Now that cmwq can handle high concurrency, there's no reason to
implement separate thread pool for async. Introduce alternative
implementation based on workqueue.

The new implementation uses two workqueues - async_wq and
async_ordered_wq. The former multithreaded and the latter
singlethreaded. async_call() schedules unordered asynchronous
excution on async_wq. async_call_ordered() schedules ordered excution
on async_ordered_wq. Functions scheduled using the ordered variant
are guaranteed to be excecuted only after all async excutions
scheduled previously have finished.

This patch doesn't convert any existing user.

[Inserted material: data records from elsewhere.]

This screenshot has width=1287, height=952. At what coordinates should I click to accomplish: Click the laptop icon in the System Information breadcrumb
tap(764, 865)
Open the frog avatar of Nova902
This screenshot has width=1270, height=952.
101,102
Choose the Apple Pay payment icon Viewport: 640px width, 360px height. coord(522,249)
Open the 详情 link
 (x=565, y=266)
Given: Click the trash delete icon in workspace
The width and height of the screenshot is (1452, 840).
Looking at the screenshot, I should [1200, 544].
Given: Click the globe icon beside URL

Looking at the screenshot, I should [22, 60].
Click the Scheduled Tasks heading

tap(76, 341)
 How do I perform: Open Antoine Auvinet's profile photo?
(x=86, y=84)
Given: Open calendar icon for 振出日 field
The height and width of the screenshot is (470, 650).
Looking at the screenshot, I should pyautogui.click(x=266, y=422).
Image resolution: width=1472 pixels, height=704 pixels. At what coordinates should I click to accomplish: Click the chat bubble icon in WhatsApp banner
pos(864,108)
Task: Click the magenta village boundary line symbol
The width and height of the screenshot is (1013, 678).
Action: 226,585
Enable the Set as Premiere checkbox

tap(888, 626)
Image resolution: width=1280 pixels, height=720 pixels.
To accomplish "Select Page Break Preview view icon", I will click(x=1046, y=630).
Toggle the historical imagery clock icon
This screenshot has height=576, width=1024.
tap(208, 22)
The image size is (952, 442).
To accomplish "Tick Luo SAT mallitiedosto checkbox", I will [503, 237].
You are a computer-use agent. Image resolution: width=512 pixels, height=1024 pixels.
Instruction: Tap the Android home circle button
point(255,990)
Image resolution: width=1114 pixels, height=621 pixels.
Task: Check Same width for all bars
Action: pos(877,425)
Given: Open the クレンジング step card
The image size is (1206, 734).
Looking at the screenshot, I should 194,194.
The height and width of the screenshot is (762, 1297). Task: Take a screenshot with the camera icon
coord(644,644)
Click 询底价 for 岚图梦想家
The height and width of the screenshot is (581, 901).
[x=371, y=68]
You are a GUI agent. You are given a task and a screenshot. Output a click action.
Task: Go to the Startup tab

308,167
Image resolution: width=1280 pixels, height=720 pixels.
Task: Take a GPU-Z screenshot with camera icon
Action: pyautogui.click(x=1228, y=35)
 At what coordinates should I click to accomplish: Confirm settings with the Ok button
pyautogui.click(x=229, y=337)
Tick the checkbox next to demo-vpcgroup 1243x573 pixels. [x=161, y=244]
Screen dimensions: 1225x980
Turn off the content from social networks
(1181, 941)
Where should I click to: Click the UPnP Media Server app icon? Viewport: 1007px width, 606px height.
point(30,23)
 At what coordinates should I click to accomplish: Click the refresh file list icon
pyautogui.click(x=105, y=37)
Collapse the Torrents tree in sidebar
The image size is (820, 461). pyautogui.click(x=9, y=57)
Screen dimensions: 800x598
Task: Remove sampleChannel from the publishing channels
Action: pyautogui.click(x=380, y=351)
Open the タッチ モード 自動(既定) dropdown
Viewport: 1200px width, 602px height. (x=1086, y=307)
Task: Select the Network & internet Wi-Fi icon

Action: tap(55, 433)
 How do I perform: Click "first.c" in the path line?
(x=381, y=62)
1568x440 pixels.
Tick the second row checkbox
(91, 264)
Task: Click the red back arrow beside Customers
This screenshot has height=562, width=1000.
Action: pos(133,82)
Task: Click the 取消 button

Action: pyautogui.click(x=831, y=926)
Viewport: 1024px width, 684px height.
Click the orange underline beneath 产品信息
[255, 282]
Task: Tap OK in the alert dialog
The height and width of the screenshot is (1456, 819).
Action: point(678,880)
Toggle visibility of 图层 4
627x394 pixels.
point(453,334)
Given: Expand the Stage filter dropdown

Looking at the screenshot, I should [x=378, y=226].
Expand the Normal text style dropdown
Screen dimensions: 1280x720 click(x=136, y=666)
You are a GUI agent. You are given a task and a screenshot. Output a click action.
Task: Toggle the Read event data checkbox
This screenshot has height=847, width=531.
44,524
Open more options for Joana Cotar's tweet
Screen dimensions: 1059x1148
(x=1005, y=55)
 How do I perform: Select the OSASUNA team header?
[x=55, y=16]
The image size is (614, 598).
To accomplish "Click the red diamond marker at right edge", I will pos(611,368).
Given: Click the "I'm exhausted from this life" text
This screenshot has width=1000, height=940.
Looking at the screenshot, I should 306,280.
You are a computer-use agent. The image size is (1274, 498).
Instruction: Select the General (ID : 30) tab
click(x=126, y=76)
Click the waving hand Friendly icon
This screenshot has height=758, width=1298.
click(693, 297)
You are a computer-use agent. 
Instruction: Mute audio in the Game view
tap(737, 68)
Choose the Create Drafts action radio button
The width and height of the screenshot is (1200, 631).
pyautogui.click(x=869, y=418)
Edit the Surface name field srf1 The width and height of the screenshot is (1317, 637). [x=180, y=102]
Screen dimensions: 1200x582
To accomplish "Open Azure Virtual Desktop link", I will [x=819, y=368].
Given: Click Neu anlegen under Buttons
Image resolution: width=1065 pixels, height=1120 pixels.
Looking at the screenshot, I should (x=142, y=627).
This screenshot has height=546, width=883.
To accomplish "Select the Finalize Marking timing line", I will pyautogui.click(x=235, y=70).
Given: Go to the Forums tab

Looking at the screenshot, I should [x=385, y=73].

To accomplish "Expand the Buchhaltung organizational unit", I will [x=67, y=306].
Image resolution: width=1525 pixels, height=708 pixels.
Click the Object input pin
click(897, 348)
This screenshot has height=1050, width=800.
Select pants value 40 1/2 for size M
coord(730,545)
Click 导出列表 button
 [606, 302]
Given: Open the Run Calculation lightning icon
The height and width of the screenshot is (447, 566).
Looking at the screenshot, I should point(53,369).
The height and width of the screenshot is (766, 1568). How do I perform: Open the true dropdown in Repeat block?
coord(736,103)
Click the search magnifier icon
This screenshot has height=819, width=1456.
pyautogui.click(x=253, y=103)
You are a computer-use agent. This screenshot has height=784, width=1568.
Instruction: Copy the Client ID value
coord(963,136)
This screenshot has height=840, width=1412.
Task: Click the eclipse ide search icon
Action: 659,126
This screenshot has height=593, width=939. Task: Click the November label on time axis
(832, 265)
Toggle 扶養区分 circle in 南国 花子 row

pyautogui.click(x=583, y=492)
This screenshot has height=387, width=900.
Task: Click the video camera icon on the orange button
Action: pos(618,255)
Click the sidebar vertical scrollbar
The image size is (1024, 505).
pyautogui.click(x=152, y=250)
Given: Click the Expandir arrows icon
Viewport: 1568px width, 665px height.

Signed-off-by: Tejun Heo <tj@xxxxxxxxxx>
Cc: Arjan van de Ven <arjan@xxxxxxxxxxxxx>
---
drivers/base/core.c | 1 +
drivers/base/dd.c | 1 +
include/linux/async.h | 6 ++
init/do_mounts.c | 1 +
init/main.c | 1 +
kernel/async.c | 147 ++++++++++++++++++++++++++++++++++++++++++++++++
kernel/irq/autoprobe.c | 1 +
kernel/module.c | 2 +
8 files changed, 160 insertions(+), 0 deletions(-)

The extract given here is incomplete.